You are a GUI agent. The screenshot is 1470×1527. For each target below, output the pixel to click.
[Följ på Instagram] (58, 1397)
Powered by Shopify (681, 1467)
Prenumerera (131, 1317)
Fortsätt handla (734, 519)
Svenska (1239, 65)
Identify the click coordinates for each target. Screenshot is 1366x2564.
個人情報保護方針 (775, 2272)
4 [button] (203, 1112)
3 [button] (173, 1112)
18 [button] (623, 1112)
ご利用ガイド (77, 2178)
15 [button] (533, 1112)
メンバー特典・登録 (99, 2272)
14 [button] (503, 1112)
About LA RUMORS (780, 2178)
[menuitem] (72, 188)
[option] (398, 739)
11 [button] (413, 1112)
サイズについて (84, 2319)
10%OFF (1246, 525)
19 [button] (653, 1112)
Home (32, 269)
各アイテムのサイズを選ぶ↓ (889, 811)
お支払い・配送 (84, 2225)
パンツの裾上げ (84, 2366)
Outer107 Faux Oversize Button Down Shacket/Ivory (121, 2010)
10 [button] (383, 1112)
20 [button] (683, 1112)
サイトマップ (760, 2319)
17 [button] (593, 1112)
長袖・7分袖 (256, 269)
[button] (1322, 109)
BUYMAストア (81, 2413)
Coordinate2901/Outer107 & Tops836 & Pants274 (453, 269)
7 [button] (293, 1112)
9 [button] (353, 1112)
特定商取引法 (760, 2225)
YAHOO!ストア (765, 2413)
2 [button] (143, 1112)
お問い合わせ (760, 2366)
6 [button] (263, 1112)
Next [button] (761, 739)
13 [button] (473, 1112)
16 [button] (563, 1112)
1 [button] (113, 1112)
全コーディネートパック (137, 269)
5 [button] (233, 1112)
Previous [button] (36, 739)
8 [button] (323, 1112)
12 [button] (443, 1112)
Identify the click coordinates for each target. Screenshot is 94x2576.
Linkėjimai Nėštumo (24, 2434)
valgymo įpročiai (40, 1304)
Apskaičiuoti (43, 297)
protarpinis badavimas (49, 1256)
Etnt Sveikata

· · · · · · ·

◆ What you are asked to do:
Every entry in the listing must be retyped exactly.

◆ Reply:
You are a GUI agent. The screenshot is 1470×1527. For each target below, output the pixel to click.
[Följ på Instagram] (58, 1397)
Powered by Shopify (681, 1467)
Prenumerera (131, 1317)
Fortsätt handla (734, 519)
Svenska (1239, 65)
Identify the click coordinates for each target. Screenshot is 1366x2564.
個人情報保護方針 (775, 2272)
4 [button] (203, 1112)
3 [button] (173, 1112)
18 [button] (623, 1112)
ご利用ガイド (77, 2178)
15 [button] (533, 1112)
メンバー特典・登録 (99, 2272)
14 [button] (503, 1112)
About LA RUMORS (780, 2178)
[menuitem] (72, 188)
[option] (398, 739)
11 [button] (413, 1112)
サイズについて (84, 2319)
10%OFF (1246, 525)
19 [button] (653, 1112)
Home (32, 269)
各アイテムのサイズを選ぶ↓ (889, 811)
お支払い・配送 (84, 2225)
パンツの裾上げ (84, 2366)
Outer107 Faux Oversize Button Down Shacket/Ivory (121, 2010)
10 [button] (383, 1112)
20 [button] (683, 1112)
サイトマップ (760, 2319)
17 [button] (593, 1112)
長袖・7分袖 (256, 269)
[button] (1322, 109)
BUYMAストア (81, 2413)
Coordinate2901/Outer107 & Tops836 & Pants274 (453, 269)
7 [button] (293, 1112)
9 [button] (353, 1112)
特定商取引法 (760, 2225)
YAHOO!ストア (765, 2413)
2 [button] (143, 1112)
お問い合わせ (760, 2366)
6 [button] (263, 1112)
Next [button] (761, 739)
13 [button] (473, 1112)
16 [button] (563, 1112)
1 [button] (113, 1112)
全コーディネートパック (137, 269)
5 [button] (233, 1112)
Previous [button] (36, 739)
8 [button] (323, 1112)
12 [button] (443, 1112)
Identify the click coordinates for each target. Screenshot is 94x2576.
Linkėjimai Nėštumo (24, 2434)
valgymo įpročiai (40, 1304)
Apskaičiuoti (43, 297)
protarpinis badavimas (49, 1256)
Etnt Sveikata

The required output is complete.